Gauge pressure is the pressure relative to the atmospheric pressure. For a fluid column, the gauge pressure at a certain depth is calculated by multiplying the fluid's density, the acceleration due to gravity, and the depth.

$$ P_g = \rho \cdot g \cdot h $$

**step2 Calculate Gauge Pressure at the Oil-Water Interface**

The oil-water interface is at the bottom of the oil layer. Therefore, the gauge pressure at this interface is solely due to the oil layer above it.

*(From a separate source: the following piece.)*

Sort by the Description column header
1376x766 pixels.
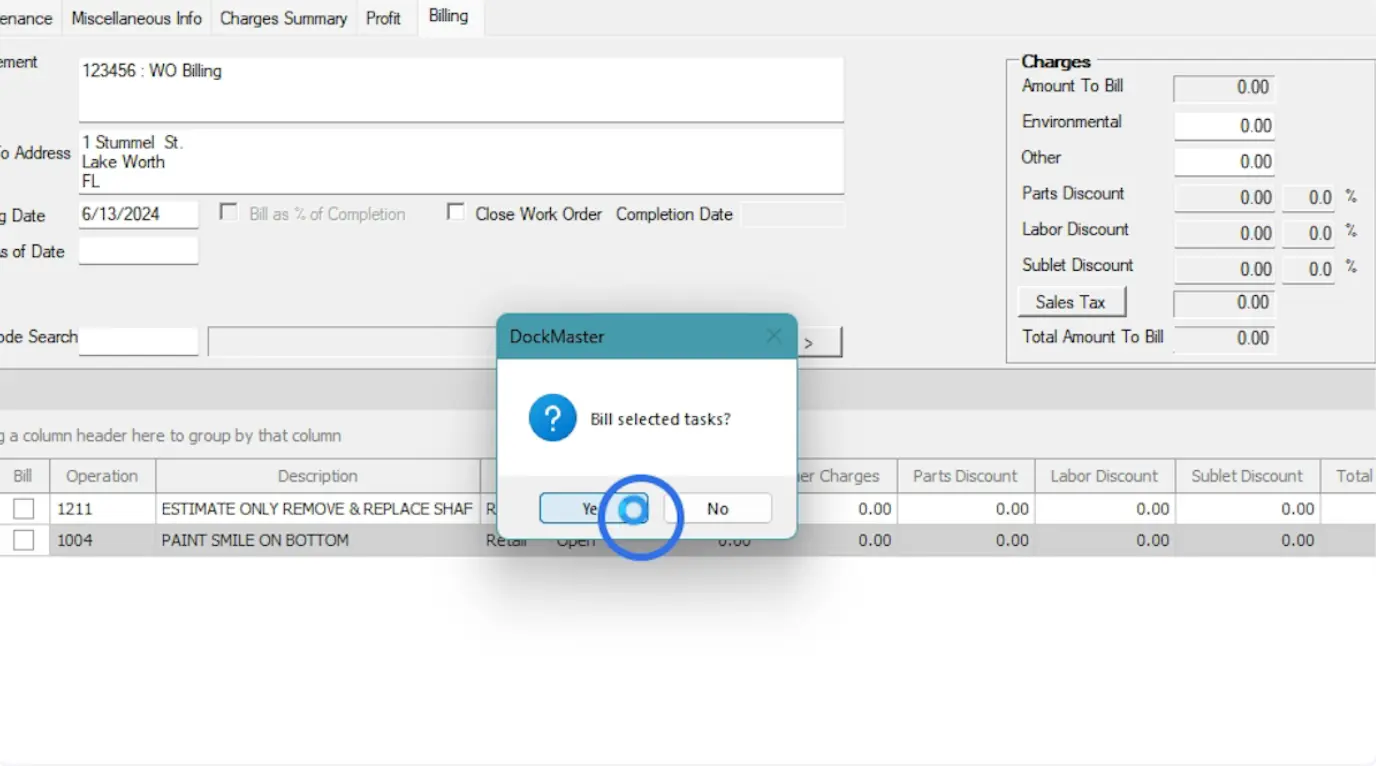tap(317, 476)
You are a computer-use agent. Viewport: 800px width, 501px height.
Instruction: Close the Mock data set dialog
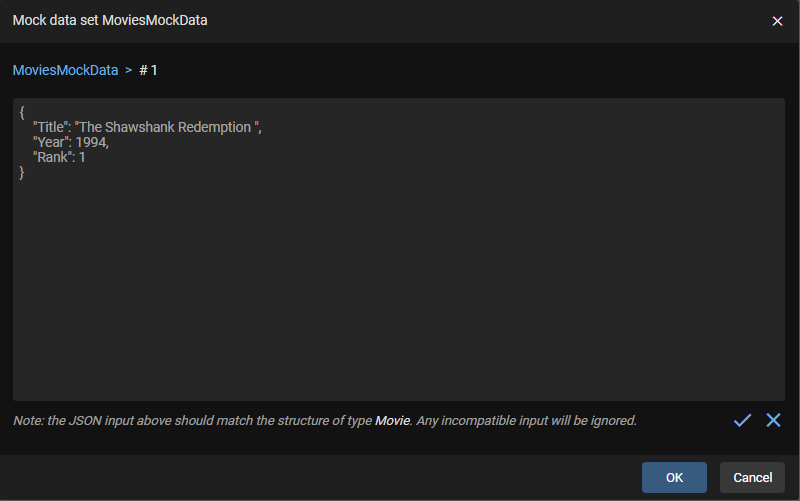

We use the density of the oil, the acceleration due to gravity, and the depth of the oil layer.

$$ P_{\text{interface}} = \rho_{\text{oil}} \cdot g \cdot h_{\text{oil}} $$

Given values: density of oil ($$\rho_{\text{oil}}$$) = $$600 \mathrm{~kg} / \mathrm{m}^{3}$$, height of oil layer ($$h_{\text{oil}}$$) = $$0.120 \mathrm{~m}$$, and acceleration due to gravity ($$g$$) = $$9.8 \mathrm{~m} / \mathrm{s}^{2}$$.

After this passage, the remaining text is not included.